§ **ACTIVITY**: Report back each line of the data that contains the word "position".
(Beginning of PROVIDED INFORMATION)
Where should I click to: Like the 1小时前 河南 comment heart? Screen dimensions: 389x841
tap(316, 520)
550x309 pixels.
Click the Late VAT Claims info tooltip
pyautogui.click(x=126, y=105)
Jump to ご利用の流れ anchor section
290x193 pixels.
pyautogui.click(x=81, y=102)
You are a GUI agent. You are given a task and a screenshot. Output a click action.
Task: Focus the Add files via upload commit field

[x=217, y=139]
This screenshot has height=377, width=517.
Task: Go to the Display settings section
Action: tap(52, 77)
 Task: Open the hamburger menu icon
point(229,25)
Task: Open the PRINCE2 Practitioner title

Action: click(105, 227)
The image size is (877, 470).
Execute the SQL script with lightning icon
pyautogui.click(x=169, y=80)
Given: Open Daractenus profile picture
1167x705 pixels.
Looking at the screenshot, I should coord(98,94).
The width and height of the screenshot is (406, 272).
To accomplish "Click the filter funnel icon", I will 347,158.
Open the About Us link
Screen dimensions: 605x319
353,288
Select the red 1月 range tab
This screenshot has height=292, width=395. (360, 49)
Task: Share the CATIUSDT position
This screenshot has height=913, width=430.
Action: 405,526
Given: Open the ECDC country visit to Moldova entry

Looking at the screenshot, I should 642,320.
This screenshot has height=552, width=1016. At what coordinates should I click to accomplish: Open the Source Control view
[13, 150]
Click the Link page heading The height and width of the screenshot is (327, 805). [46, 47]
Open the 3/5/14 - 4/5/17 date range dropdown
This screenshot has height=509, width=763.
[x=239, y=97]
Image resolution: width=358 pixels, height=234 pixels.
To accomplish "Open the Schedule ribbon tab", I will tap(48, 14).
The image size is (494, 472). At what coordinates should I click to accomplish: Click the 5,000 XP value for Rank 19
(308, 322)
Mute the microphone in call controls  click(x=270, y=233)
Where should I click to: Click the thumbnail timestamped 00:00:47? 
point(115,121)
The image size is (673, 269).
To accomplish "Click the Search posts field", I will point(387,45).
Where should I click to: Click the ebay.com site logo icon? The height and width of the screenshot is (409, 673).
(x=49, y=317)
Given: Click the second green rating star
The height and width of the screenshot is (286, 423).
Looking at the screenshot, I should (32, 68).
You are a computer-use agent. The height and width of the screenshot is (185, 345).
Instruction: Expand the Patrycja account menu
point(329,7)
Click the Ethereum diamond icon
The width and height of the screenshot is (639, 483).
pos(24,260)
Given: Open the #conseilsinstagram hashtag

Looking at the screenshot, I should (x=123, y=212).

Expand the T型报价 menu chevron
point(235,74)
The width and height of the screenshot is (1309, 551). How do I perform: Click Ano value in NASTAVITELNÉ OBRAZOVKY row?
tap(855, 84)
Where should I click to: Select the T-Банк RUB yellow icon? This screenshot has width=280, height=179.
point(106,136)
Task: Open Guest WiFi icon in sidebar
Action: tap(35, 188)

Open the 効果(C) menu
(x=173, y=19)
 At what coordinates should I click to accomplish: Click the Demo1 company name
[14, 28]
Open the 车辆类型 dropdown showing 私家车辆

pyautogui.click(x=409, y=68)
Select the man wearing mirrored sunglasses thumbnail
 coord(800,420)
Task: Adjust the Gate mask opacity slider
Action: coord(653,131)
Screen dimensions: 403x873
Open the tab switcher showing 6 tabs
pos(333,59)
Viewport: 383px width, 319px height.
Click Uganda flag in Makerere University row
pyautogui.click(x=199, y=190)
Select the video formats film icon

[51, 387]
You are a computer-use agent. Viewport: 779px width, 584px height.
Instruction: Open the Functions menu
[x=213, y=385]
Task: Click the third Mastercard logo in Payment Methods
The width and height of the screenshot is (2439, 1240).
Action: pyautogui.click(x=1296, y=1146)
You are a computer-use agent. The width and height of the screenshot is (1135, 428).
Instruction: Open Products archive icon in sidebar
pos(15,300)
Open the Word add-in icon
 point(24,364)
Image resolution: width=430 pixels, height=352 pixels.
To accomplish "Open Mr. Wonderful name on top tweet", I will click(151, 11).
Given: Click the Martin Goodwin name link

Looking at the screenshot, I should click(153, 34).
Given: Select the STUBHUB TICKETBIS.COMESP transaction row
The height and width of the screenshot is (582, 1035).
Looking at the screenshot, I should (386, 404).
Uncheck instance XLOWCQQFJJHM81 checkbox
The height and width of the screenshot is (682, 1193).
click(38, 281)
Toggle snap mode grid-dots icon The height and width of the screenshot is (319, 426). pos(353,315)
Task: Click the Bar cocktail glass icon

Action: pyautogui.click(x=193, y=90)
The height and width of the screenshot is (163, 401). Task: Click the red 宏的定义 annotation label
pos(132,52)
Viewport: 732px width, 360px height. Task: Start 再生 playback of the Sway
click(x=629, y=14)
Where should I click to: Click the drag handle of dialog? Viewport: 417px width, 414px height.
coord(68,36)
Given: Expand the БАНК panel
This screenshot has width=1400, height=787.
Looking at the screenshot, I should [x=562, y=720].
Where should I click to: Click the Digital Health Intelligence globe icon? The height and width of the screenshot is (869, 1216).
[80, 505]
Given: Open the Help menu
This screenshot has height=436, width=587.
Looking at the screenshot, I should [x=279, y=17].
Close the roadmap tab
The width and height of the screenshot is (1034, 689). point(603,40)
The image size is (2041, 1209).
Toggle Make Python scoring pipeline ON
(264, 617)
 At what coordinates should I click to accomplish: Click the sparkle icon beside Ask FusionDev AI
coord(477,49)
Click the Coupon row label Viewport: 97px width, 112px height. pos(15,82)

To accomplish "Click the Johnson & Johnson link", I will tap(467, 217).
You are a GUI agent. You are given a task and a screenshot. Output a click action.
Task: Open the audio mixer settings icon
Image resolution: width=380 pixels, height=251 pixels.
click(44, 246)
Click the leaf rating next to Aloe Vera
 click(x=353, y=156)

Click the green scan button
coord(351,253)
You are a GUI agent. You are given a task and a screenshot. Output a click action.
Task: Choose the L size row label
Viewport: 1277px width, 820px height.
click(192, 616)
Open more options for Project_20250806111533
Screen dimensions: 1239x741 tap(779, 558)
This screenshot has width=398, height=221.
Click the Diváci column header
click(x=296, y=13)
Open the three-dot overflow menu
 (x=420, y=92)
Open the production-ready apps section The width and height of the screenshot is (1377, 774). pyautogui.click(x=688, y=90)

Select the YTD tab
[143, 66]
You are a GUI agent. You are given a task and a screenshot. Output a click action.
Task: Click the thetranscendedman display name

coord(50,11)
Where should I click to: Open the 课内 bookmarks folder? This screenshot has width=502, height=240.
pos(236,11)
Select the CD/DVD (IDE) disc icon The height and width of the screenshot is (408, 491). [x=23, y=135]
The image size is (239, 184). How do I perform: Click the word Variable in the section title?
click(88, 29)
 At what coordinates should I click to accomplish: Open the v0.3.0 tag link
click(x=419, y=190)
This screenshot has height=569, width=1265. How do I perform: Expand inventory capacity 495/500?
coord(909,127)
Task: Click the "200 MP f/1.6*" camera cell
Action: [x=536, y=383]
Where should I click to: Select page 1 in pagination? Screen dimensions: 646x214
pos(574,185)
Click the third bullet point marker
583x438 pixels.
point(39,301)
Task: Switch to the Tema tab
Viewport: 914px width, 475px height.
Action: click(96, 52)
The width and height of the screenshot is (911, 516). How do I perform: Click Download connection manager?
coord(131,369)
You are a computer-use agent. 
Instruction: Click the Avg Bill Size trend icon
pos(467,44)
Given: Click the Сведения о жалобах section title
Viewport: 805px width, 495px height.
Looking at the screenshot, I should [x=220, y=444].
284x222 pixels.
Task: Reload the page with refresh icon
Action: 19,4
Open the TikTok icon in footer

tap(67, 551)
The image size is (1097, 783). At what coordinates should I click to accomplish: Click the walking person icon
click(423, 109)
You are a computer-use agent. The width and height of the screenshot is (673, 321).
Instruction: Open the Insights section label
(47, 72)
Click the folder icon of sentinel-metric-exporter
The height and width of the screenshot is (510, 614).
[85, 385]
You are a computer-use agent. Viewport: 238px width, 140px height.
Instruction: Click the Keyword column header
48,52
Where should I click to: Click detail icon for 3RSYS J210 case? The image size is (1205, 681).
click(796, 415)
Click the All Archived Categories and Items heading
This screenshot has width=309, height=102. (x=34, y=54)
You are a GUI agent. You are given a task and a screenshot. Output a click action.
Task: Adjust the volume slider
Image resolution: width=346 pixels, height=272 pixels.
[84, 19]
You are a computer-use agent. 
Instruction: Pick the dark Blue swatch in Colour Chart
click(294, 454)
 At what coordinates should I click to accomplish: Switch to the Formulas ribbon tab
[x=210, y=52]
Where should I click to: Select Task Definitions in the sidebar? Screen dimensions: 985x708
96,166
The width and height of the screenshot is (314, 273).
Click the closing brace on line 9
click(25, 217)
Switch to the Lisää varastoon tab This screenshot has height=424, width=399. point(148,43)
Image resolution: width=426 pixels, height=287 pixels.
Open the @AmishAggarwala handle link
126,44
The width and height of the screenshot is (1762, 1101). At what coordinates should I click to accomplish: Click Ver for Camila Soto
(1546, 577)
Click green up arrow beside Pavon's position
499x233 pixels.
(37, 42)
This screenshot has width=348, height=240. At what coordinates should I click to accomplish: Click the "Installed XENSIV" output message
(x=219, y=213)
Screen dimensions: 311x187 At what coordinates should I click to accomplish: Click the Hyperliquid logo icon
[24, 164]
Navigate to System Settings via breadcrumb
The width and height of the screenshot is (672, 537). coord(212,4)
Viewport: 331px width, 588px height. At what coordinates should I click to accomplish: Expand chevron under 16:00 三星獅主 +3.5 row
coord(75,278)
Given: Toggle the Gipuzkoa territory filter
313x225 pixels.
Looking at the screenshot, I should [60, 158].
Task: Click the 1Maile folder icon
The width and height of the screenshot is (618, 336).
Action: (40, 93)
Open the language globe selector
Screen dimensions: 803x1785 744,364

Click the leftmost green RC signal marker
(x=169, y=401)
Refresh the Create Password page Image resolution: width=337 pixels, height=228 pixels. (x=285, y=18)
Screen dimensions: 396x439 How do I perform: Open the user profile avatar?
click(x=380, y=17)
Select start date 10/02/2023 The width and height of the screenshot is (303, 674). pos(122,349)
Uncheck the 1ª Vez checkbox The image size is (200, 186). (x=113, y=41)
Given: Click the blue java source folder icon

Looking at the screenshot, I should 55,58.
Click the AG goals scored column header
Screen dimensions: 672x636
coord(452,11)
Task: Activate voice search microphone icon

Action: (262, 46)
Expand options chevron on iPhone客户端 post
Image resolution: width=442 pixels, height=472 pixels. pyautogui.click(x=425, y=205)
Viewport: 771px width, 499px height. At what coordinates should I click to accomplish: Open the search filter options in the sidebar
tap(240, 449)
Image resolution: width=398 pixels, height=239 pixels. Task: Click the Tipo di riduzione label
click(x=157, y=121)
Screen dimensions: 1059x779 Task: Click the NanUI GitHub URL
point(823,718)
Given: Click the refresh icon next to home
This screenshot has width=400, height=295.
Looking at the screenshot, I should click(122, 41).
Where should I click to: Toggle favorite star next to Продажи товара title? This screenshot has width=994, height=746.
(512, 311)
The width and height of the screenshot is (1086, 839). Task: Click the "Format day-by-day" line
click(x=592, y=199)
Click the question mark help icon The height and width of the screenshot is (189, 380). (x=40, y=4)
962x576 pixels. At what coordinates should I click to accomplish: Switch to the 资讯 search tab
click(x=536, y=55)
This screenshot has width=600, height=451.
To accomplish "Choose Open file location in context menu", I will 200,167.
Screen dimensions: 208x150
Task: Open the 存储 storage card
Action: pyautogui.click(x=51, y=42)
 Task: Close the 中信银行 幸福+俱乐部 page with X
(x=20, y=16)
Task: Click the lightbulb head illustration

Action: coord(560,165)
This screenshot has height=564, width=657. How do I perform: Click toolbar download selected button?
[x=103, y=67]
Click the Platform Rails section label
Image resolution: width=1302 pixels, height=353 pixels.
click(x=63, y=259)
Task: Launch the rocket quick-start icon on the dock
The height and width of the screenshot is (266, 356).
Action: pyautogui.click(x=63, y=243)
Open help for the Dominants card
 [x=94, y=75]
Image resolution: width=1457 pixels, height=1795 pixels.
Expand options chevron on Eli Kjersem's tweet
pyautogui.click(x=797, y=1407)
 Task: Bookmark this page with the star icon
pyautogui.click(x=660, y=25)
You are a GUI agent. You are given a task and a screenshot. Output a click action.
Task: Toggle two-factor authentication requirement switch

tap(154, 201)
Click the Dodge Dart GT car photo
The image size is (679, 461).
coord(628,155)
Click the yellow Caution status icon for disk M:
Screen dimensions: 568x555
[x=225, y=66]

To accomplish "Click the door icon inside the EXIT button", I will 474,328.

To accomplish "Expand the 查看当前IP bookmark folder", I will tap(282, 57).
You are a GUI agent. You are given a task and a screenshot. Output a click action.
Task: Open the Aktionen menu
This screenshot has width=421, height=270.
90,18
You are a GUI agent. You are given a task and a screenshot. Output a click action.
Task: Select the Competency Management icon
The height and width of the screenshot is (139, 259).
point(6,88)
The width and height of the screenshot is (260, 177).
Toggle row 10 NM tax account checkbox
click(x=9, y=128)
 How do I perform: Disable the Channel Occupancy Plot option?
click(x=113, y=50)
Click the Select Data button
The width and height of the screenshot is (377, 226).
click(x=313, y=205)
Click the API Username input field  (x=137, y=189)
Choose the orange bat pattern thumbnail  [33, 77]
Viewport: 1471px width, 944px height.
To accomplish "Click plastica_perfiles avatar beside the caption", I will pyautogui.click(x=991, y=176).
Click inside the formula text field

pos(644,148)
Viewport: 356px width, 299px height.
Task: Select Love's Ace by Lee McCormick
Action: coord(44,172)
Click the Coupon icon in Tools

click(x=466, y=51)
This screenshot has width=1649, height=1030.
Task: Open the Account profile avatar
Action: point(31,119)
(End of PROVIDED INFORMATION)
§ **YOUR RESPONSE**:
Task: Share the CATIUSDT position
Click green up arrow beside Pavon's position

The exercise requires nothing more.